JOB A -> Decide whether each statement agrees with the bow-building thread, answering yes or no and quoting the deciding words from the thread: (i) the planned bow is 5.5 ft. long with a 45 lb. draw weight; (ii) the replier's shortest bow measures 65"; (iii) brown paper is suggested as a minimal backing.

PASSAGE ->
— Begin —

After yesterday's schooling RE splitting I'm looking at my red oak boards with new appreciation.
I've got two 1x2's and the beginnings of a design in my head. What I'd like is a 5.5 ft., 45 lb., unbacked centershot flatbow.
Thinking out loud, centershot means the handle can't bend and 5.5 ft. means I need either a bendy handle or really good tillering.
Any comments or suggestions?
Joel
66" isnt so short that its undoable. my sisters bow is 65" and its got an arrow pass/rest cut into it. as long as you tiller it carefully you should be ok. of course"centershot" implys you are gonna cut it to center. really this isnt needed, youd be surprised the diference even a 1/2" deep rest makes. your boards would have to be perfect to be unbacked in my opinion, just for insurance cus you never know.. that being said there are alot of really nice backing options. if you want something minimal try brown paper, you can even stain it with wood stain, and it actually looks pretty good. my shortest bow is 60", pulls 50#@28, bend through handle. its about as simple as you could get really, its kind of a red oak board selfbow.lol
I want to shoot a wide range of arrows hence the cutting. If a short riser reinforces the center, and I go for a 1/2" or so rest, my spine options increase, no?
As for a backing, I can plane my own strip but species is the limiting factor. I have basswood, which is bendy, and alder, and poplar. How would a 1/8" thick back from these woods perform?
Joel
you can glue on an 8 inch handle piece and have an arrow pass cut in. it does indeed give you more options with arrow spine. just be sure the rest is cut int the thickest part fo the handle/fade transition. as for the backings, i know poplar wont work, but am unsure about basswood and alder. maple will work, given the grain is very straight. if you havent read it yet you should look up sam harpers site, he has instructions for a red oak board bow that uses 1x2", it was what i built my board bows off of for awhile before i figured out what style i liked making. red alder has a specific gravity of .41, and gray alder has a sg of .47. this is pretty low, compared to red oaks sg of59 so im not so sure it would make a very good backing.

— End —

ITEMS ->
— Begin —

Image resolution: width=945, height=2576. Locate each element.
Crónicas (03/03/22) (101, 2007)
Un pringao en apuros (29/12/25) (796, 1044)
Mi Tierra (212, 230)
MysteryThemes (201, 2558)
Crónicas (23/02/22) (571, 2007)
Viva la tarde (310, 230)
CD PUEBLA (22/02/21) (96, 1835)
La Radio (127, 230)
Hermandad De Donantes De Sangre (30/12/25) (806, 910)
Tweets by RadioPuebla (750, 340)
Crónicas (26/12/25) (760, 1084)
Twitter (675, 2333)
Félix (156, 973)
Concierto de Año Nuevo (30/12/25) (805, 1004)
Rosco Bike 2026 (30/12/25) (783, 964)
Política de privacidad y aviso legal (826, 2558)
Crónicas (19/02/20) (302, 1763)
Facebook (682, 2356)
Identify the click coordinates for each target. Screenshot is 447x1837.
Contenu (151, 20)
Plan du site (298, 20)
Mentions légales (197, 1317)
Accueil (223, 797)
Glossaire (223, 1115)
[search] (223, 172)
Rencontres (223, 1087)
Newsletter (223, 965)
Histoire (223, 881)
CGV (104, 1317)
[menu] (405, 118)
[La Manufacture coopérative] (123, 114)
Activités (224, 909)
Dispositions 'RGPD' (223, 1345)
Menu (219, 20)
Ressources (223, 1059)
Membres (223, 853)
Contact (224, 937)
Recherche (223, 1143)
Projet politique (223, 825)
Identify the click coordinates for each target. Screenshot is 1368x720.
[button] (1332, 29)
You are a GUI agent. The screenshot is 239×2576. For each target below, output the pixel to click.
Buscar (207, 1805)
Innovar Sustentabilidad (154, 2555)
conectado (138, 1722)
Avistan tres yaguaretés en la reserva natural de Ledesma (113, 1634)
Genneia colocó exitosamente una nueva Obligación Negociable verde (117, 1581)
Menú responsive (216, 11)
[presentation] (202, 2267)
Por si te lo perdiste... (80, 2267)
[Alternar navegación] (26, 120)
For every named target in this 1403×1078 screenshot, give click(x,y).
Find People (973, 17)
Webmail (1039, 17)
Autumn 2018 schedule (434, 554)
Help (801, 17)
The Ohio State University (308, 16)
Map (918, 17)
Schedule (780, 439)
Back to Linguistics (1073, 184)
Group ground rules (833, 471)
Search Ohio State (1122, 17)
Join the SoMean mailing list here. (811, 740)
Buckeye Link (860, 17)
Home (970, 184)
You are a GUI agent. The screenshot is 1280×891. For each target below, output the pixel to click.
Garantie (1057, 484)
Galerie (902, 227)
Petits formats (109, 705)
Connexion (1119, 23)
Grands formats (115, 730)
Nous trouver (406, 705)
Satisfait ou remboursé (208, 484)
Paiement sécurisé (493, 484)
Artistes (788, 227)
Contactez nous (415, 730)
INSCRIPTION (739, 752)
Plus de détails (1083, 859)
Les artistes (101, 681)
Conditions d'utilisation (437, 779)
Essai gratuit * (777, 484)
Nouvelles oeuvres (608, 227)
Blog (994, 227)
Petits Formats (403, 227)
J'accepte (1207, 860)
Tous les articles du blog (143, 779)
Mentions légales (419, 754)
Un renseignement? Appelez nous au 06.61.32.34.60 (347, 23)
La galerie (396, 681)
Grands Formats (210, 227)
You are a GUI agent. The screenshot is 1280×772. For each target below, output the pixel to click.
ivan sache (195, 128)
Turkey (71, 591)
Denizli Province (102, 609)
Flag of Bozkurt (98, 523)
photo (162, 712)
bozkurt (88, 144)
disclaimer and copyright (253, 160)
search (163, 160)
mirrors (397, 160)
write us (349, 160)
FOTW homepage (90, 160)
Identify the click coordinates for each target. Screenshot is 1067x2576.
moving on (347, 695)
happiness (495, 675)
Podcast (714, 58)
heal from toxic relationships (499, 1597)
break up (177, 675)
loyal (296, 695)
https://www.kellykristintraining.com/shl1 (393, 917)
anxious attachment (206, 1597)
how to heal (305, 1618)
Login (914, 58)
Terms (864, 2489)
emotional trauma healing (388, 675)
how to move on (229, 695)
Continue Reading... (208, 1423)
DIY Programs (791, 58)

— End —

JOB B -> Collect every line of the listing above that contains the string "Ohio". Case counts.

COMPLETE RESPONSE A ->
(i) Yes: "What I'd like is a 5.5 ft., 45 lb., unbacked centershot flatbow."
(ii) No: "my shortest bow is 60", pulls 50#@28, bend through handle."
(iii) Yes: "if you want something minimal try brown paper"

COMPLETE RESPONSE B ->
The Ohio State University (308, 16)
Search Ohio State (1122, 17)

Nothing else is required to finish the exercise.